## Work instruction
Reproduce every entry exactly, without alteration.

## Records to process
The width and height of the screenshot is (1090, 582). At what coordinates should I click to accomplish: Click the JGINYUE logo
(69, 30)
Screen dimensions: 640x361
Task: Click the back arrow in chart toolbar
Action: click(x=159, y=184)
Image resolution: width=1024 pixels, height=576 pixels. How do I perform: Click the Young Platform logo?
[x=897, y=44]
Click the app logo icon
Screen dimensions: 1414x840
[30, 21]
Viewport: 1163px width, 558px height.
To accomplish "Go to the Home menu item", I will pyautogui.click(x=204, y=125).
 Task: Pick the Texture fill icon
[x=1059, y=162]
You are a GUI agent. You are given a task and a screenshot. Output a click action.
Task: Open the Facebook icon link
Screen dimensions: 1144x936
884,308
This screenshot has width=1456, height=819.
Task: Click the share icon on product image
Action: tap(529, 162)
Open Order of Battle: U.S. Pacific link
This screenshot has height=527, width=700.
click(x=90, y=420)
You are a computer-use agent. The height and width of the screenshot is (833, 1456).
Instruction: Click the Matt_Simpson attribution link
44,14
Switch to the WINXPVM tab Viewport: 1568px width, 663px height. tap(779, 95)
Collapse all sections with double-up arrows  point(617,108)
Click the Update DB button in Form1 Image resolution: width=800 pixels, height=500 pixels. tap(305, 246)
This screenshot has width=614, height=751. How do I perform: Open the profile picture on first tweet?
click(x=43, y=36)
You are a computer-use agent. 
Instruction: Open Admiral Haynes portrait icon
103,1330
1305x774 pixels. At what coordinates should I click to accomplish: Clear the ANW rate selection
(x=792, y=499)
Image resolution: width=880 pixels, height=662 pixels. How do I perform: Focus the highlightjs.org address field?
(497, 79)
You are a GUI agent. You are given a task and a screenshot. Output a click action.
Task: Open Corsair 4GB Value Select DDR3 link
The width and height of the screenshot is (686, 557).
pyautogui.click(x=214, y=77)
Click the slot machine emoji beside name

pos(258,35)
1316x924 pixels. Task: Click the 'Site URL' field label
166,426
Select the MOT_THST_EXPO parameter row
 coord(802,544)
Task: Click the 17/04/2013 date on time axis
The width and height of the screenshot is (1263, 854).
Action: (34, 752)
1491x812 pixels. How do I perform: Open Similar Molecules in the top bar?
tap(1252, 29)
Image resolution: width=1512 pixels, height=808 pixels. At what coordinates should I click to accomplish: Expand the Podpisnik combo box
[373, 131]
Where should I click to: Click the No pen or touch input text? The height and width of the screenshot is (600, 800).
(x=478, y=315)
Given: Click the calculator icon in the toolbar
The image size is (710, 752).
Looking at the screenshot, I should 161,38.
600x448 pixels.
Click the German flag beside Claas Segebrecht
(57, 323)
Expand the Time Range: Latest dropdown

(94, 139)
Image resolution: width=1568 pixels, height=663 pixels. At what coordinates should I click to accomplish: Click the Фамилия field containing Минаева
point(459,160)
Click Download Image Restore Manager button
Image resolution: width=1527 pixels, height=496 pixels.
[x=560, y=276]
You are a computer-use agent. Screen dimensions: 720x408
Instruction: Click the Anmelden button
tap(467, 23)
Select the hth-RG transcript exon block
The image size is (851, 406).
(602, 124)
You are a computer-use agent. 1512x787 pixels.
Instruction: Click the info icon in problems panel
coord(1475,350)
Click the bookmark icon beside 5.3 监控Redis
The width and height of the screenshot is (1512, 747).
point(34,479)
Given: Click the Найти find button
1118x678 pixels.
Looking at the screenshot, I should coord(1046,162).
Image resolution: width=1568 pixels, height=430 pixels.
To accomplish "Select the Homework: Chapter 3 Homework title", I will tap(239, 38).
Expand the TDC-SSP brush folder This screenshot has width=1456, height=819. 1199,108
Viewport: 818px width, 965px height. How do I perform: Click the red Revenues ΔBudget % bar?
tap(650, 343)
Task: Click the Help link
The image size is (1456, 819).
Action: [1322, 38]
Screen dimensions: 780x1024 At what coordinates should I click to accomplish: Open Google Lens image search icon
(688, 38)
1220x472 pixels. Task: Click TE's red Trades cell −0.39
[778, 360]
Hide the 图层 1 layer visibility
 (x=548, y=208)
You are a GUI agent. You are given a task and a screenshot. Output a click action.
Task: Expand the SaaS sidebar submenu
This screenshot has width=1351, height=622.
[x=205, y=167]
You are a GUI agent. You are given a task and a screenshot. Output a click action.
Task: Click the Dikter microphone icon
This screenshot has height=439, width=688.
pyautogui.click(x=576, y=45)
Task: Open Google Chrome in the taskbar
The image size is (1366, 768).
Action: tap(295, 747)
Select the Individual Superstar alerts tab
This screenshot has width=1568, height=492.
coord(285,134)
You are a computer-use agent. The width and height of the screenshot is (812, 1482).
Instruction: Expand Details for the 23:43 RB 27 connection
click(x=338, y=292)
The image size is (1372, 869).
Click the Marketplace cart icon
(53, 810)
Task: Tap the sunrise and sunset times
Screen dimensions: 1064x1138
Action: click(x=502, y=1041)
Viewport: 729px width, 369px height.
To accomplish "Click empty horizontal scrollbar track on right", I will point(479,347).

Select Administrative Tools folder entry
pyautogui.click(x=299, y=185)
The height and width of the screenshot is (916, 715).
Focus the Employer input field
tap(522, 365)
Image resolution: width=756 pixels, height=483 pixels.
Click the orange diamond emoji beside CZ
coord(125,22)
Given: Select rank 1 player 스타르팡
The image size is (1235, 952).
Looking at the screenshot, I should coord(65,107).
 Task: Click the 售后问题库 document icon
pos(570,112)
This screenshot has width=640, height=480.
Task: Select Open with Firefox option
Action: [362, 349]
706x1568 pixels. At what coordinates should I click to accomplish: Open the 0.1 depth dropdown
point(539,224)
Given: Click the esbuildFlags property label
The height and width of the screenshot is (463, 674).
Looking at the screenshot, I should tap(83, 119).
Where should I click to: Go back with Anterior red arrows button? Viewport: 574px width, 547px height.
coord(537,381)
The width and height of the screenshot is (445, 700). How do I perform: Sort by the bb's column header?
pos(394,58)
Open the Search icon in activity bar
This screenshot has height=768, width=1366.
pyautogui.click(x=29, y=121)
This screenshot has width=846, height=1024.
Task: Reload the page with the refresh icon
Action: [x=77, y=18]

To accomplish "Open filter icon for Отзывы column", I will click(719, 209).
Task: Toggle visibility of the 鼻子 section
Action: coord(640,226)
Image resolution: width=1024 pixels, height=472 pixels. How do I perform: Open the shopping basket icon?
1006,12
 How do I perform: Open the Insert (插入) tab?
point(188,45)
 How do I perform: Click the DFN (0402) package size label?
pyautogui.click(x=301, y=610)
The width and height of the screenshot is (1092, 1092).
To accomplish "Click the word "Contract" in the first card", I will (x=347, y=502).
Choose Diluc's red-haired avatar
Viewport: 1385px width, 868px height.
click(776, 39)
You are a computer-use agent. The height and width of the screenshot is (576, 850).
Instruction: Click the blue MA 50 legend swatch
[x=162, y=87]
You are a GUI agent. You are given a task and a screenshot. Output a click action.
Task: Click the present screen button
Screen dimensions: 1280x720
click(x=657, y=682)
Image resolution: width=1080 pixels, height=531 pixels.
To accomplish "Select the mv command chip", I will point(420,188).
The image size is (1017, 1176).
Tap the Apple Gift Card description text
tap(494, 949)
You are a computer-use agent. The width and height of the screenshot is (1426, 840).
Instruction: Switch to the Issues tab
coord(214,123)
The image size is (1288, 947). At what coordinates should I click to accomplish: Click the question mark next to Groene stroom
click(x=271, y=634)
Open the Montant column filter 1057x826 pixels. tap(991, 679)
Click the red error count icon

## Answer
The width and height of the screenshot is (1090, 582). At what coordinates should I click to accomplish: Click the JGINYUE logo
(69, 30)
Screen dimensions: 640x361
Task: Click the back arrow in chart toolbar
Action: click(x=159, y=184)
Image resolution: width=1024 pixels, height=576 pixels. How do I perform: Click the Young Platform logo?
[x=897, y=44]
Click the app logo icon
Screen dimensions: 1414x840
[30, 21]
Viewport: 1163px width, 558px height.
To accomplish "Go to the Home menu item", I will pyautogui.click(x=204, y=125).
 Task: Pick the Texture fill icon
[x=1059, y=162]
You are a GUI agent. You are given a task and a screenshot. Output a click action.
Task: Open the Facebook icon link
Screen dimensions: 1144x936
884,308
This screenshot has width=1456, height=819.
Task: Click the share icon on product image
Action: tap(529, 162)
Open Order of Battle: U.S. Pacific link
This screenshot has height=527, width=700.
click(x=90, y=420)
You are a computer-use agent. The height and width of the screenshot is (833, 1456).
Instruction: Click the Matt_Simpson attribution link
44,14
Switch to the WINXPVM tab Viewport: 1568px width, 663px height. tap(779, 95)
Collapse all sections with double-up arrows  point(617,108)
Click the Update DB button in Form1 Image resolution: width=800 pixels, height=500 pixels. tap(305, 246)
This screenshot has width=614, height=751. How do I perform: Open the profile picture on first tweet?
click(x=43, y=36)
You are a computer-use agent. 
Instruction: Open Admiral Haynes portrait icon
103,1330
1305x774 pixels. At what coordinates should I click to accomplish: Clear the ANW rate selection
(x=792, y=499)
Image resolution: width=880 pixels, height=662 pixels. How do I perform: Focus the highlightjs.org address field?
(497, 79)
You are a GUI agent. You are given a task and a screenshot. Output a click action.
Task: Open Corsair 4GB Value Select DDR3 link
The width and height of the screenshot is (686, 557).
pyautogui.click(x=214, y=77)
Click the slot machine emoji beside name

pos(258,35)
1316x924 pixels. Task: Click the 'Site URL' field label
166,426
Select the MOT_THST_EXPO parameter row
 coord(802,544)
Task: Click the 17/04/2013 date on time axis
The width and height of the screenshot is (1263, 854).
Action: (34, 752)
1491x812 pixels. How do I perform: Open Similar Molecules in the top bar?
tap(1252, 29)
Image resolution: width=1512 pixels, height=808 pixels. At what coordinates should I click to accomplish: Expand the Podpisnik combo box
[373, 131]
Where should I click to: Click the No pen or touch input text? The height and width of the screenshot is (600, 800).
(x=478, y=315)
Given: Click the calculator icon in the toolbar
The image size is (710, 752).
Looking at the screenshot, I should 161,38.
600x448 pixels.
Click the German flag beside Claas Segebrecht
(57, 323)
Expand the Time Range: Latest dropdown

(94, 139)
Image resolution: width=1568 pixels, height=663 pixels. At what coordinates should I click to accomplish: Click the Фамилия field containing Минаева
point(459,160)
Click Download Image Restore Manager button
Image resolution: width=1527 pixels, height=496 pixels.
[x=560, y=276]
You are a computer-use agent. Screen dimensions: 720x408
Instruction: Click the Anmelden button
tap(467, 23)
Select the hth-RG transcript exon block
The image size is (851, 406).
(602, 124)
You are a computer-use agent. 1512x787 pixels.
Instruction: Click the info icon in problems panel
coord(1475,350)
Click the bookmark icon beside 5.3 监控Redis
The width and height of the screenshot is (1512, 747).
point(34,479)
Given: Click the Найти find button
1118x678 pixels.
Looking at the screenshot, I should coord(1046,162).
Image resolution: width=1568 pixels, height=430 pixels.
To accomplish "Select the Homework: Chapter 3 Homework title", I will tap(239, 38).
Expand the TDC-SSP brush folder This screenshot has width=1456, height=819. 1199,108
Viewport: 818px width, 965px height. How do I perform: Click the red Revenues ΔBudget % bar?
tap(650, 343)
Task: Click the Help link
The image size is (1456, 819).
Action: [1322, 38]
Screen dimensions: 780x1024 At what coordinates should I click to accomplish: Open Google Lens image search icon
(688, 38)
1220x472 pixels. Task: Click TE's red Trades cell −0.39
[778, 360]
Hide the 图层 1 layer visibility
 (x=548, y=208)
You are a GUI agent. You are given a task and a screenshot. Output a click action.
Task: Expand the SaaS sidebar submenu
This screenshot has width=1351, height=622.
[x=205, y=167]
You are a GUI agent. You are given a task and a screenshot. Output a click action.
Task: Click the Dikter microphone icon
This screenshot has height=439, width=688.
pyautogui.click(x=576, y=45)
Task: Open Google Chrome in the taskbar
The image size is (1366, 768).
Action: tap(295, 747)
Select the Individual Superstar alerts tab
This screenshot has width=1568, height=492.
coord(285,134)
You are a computer-use agent. The width and height of the screenshot is (812, 1482).
Instruction: Expand Details for the 23:43 RB 27 connection
click(x=338, y=292)
The image size is (1372, 869).
Click the Marketplace cart icon
(53, 810)
Task: Tap the sunrise and sunset times
Screen dimensions: 1064x1138
Action: click(x=502, y=1041)
Viewport: 729px width, 369px height.
To accomplish "Click empty horizontal scrollbar track on right", I will point(479,347).

Select Administrative Tools folder entry
pyautogui.click(x=299, y=185)
The height and width of the screenshot is (916, 715).
Focus the Employer input field
tap(522, 365)
Image resolution: width=756 pixels, height=483 pixels.
Click the orange diamond emoji beside CZ
coord(125,22)
Given: Select rank 1 player 스타르팡
The image size is (1235, 952).
Looking at the screenshot, I should coord(65,107).
 Task: Click the 售后问题库 document icon
pos(570,112)
This screenshot has width=640, height=480.
Task: Select Open with Firefox option
Action: [362, 349]
706x1568 pixels. At what coordinates should I click to accomplish: Open the 0.1 depth dropdown
point(539,224)
Given: Click the esbuildFlags property label
The height and width of the screenshot is (463, 674).
Looking at the screenshot, I should tap(83, 119).
Where should I click to: Go back with Anterior red arrows button? Viewport: 574px width, 547px height.
coord(537,381)
The width and height of the screenshot is (445, 700). How do I perform: Sort by the bb's column header?
pos(394,58)
Open the Search icon in activity bar
This screenshot has height=768, width=1366.
pyautogui.click(x=29, y=121)
This screenshot has width=846, height=1024.
Task: Reload the page with the refresh icon
Action: [x=77, y=18]

To accomplish "Open filter icon for Отзывы column", I will click(719, 209).
Task: Toggle visibility of the 鼻子 section
Action: coord(640,226)
Image resolution: width=1024 pixels, height=472 pixels. How do I perform: Open the shopping basket icon?
1006,12
 How do I perform: Open the Insert (插入) tab?
point(188,45)
 How do I perform: Click the DFN (0402) package size label?
pyautogui.click(x=301, y=610)
The width and height of the screenshot is (1092, 1092).
To accomplish "Click the word "Contract" in the first card", I will (x=347, y=502).
Choose Diluc's red-haired avatar
Viewport: 1385px width, 868px height.
click(776, 39)
You are a computer-use agent. The height and width of the screenshot is (576, 850).
Instruction: Click the blue MA 50 legend swatch
[x=162, y=87]
You are a GUI agent. You are given a task and a screenshot. Output a click action.
Task: Click the present screen button
Screen dimensions: 1280x720
click(x=657, y=682)
Image resolution: width=1080 pixels, height=531 pixels.
To accomplish "Select the mv command chip", I will point(420,188).
The image size is (1017, 1176).
Tap the Apple Gift Card description text
tap(494, 949)
You are a computer-use agent. The width and height of the screenshot is (1426, 840).
Instruction: Switch to the Issues tab
coord(214,123)
The image size is (1288, 947). At what coordinates should I click to accomplish: Click the question mark next to Groene stroom
click(x=271, y=634)
Open the Montant column filter 1057x826 pixels. tap(991, 679)
Click the red error count icon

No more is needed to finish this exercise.